JERUSALEM (Oct. 8)
The Rabbinical Council of America (Orthodox), will soon launch a campaign to allow the teaching of Hebrew in the Soviet Union, Rabbi Sholem Kowalsky, vice president of the Council, told the Jewish Telegraphic Agency. Kowalsky, in Jerusalem for Succoth, had just spent two weeks in the USSR, where he preached in synagogues during the High Holy Days.
“They want Jewish books, they are hungry for books, ” he said. According to Kowalsky. Soviet Jews–particularly the younger generation–showed remarkable knowledge of events in Israel, but were upset about their inability to study Hebrew properly.
“All languages known to man are permitted to be taught in the USSR except Hebrew, ” Kowalsky said. He called on the Soviet authorities to rectify the situation. He said special efforts would be made in that direction in the near future. This was one of the subjects he raised here in a meeting with Interior Minister Yosef Burg. He is scheduled to meet Premier Menachem Begin later this week.
CULMINATION OF YEARS OF WORK
Kowalsky went to the Soviet Union with his wife Shulamit. It was his first visit there; culminating years of work on behalf of Soviet Jewry. “I felt that because of the High Holidays this was the most appropriate time to meet Russian Jews. ” Indeed, he found out that thousands of Jews came to the synagogues as these were the only places where they could assemble legally as Jews.

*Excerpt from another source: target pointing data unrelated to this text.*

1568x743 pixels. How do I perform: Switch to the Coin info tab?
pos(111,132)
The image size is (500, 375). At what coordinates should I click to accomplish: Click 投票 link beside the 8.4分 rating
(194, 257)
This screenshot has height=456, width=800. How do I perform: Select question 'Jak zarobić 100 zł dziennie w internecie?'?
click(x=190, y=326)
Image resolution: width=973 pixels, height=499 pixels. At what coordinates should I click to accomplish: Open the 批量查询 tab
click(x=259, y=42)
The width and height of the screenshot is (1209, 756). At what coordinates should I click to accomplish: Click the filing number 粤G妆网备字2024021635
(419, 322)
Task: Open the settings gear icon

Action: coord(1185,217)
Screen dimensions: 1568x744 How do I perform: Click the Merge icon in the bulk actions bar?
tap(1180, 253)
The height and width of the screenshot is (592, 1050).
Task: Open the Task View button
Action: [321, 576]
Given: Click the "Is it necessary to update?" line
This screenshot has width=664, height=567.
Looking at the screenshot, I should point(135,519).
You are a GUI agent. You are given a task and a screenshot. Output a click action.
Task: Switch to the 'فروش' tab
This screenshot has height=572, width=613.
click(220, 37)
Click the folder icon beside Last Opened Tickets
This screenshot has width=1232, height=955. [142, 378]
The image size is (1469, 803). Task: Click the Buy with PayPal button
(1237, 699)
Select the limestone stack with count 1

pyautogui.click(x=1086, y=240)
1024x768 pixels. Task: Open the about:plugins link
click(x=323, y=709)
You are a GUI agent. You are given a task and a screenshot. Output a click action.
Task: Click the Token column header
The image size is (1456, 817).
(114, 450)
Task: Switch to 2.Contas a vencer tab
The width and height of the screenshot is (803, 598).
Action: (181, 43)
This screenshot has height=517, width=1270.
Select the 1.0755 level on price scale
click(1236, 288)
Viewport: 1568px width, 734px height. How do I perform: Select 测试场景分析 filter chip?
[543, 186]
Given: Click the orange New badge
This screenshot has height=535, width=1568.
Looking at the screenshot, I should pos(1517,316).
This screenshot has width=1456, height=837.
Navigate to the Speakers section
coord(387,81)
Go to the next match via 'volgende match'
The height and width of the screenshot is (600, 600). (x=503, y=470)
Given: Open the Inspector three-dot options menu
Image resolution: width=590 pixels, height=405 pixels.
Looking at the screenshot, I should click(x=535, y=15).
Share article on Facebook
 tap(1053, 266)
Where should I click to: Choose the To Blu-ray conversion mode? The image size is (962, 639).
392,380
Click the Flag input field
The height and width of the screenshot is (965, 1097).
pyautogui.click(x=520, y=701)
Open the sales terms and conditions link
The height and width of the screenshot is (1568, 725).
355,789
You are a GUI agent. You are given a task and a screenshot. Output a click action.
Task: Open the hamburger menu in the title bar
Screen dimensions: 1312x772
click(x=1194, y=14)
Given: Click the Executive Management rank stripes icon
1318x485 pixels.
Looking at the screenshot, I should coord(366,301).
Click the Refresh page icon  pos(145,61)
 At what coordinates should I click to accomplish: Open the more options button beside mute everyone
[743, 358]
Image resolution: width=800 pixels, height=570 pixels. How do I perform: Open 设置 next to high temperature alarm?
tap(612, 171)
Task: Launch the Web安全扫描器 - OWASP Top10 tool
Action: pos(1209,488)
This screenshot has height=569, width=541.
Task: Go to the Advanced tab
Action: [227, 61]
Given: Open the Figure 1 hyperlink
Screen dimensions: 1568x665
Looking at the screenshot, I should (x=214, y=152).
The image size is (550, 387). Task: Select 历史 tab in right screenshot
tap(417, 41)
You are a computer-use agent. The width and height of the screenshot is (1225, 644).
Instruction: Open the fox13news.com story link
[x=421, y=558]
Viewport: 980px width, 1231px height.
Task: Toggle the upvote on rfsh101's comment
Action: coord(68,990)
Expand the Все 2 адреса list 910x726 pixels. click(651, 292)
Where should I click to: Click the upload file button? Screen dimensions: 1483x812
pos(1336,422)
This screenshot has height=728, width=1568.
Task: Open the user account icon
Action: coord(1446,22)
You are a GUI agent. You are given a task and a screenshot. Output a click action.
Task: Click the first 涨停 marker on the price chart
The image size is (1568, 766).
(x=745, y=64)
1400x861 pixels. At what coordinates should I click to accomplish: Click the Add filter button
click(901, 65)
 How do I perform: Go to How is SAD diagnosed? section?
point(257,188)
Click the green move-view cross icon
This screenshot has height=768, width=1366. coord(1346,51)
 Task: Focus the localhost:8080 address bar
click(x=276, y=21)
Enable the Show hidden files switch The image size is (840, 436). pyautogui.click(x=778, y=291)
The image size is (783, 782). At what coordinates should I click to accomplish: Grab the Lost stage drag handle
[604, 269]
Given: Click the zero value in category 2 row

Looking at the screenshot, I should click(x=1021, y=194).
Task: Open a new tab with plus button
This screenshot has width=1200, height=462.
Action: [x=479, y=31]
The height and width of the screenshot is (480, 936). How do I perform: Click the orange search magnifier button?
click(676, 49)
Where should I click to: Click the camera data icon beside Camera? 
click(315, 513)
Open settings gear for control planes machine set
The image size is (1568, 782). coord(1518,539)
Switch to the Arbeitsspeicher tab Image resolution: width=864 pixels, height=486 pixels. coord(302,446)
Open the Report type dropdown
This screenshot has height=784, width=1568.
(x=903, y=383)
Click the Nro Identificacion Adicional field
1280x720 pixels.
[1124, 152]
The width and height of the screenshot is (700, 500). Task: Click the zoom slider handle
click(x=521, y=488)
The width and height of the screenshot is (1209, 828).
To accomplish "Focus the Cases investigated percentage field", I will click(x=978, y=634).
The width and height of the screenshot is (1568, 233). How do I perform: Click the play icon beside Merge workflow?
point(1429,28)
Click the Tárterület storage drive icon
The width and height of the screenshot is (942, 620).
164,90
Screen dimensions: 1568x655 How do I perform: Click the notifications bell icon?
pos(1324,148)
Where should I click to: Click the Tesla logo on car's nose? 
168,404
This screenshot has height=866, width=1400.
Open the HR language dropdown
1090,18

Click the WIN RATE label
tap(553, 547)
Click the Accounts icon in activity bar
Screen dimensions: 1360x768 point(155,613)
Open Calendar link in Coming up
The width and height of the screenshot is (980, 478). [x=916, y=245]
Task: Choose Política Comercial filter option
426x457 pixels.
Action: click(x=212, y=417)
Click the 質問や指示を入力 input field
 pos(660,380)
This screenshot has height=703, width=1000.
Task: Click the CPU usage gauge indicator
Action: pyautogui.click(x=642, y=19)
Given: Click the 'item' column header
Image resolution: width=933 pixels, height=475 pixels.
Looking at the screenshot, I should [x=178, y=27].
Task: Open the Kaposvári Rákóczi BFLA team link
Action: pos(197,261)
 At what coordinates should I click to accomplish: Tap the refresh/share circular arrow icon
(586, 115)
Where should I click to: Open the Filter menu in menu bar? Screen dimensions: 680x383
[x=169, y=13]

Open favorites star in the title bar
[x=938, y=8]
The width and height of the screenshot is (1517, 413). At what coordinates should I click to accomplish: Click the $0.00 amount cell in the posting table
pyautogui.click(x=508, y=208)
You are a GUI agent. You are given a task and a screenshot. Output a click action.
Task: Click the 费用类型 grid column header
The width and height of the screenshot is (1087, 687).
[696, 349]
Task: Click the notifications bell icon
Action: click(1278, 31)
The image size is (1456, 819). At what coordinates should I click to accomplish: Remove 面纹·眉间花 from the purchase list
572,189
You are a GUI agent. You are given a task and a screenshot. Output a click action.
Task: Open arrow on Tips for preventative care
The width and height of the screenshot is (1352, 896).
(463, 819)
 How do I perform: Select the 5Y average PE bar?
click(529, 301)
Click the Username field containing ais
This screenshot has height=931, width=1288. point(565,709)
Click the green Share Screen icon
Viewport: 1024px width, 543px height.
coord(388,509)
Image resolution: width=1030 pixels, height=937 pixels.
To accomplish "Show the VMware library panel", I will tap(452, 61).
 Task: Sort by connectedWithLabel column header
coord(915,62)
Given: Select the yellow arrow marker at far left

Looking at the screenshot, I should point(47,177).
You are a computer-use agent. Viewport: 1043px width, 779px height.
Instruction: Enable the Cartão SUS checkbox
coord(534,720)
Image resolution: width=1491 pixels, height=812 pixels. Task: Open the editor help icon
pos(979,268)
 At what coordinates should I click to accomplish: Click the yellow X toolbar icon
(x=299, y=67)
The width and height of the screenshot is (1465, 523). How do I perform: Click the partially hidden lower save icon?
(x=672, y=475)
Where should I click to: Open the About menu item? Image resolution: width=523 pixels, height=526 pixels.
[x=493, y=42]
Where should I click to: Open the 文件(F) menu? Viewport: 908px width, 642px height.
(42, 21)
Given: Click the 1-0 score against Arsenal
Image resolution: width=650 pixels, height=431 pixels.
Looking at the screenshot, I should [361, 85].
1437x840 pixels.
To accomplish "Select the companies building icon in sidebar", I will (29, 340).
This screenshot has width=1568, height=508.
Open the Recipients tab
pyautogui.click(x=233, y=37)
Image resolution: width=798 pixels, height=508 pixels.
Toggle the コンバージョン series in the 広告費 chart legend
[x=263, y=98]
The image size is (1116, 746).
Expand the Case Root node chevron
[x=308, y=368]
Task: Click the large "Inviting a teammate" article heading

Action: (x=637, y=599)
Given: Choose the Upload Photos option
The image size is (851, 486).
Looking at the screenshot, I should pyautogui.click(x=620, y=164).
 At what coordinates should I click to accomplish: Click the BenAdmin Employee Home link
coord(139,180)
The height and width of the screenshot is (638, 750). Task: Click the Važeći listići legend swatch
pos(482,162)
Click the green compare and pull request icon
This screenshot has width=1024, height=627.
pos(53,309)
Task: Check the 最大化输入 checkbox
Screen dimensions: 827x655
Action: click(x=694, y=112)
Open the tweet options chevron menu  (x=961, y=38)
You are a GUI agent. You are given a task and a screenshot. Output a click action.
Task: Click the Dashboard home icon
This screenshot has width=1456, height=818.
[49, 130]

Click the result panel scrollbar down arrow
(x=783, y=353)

During the High Holy Days, the rabbi preached in three synagogues. On Rosh Hashanah he spoke in Moscow and the week after in Riga. On Yom Kippur, he officiated in Leningrad, the first time in 50 years that a foreign rabbi was allowed to speak in the Leningrad synagogue, Kowalsky said. In Moscow he was asked to speak by Chief Rabbi Yaacov Fishman who is presently hospitalized.
Thousands of Jews attended the services, Kowalsky said, and heard his call for universal peace and a plea for their return to their ancient faith. “Their enthusiastic response was overwhelming, ” he said. “They shed tears of joy upon hearing the words ‘We are one people’ and in union they responded ‘amen.'”
THOUSANDS OF YOUNG JEWS IN SYNAGOGUES
Kowalsky said he was surprised to observe thousands of young people who emerged in each city at the synagogues. “They surrounded the synagogues, praying, singing and dancing to proclaim to all the world to see their bond to their faith, ” he said. “It was more a meeting of Jewish national identification than a religious one. They have no way of identifying other than in this fashion.”
Kowalsky said many Soviet Jews were returning to the study and observance of Torah and ###. “People besieged me with halachic questions, ” he said.
His wife noted that despite their strong Jewish consciousness, many Jews preferred the U.S. to Israel because they felt American Jewry was doing more on their behalf. She said that many Jews, particularly among the older generation, were affected by the strong anti-Israel propaganda. The American rabbi said he was treated “courteously and correctly ” by the Soviet authorities.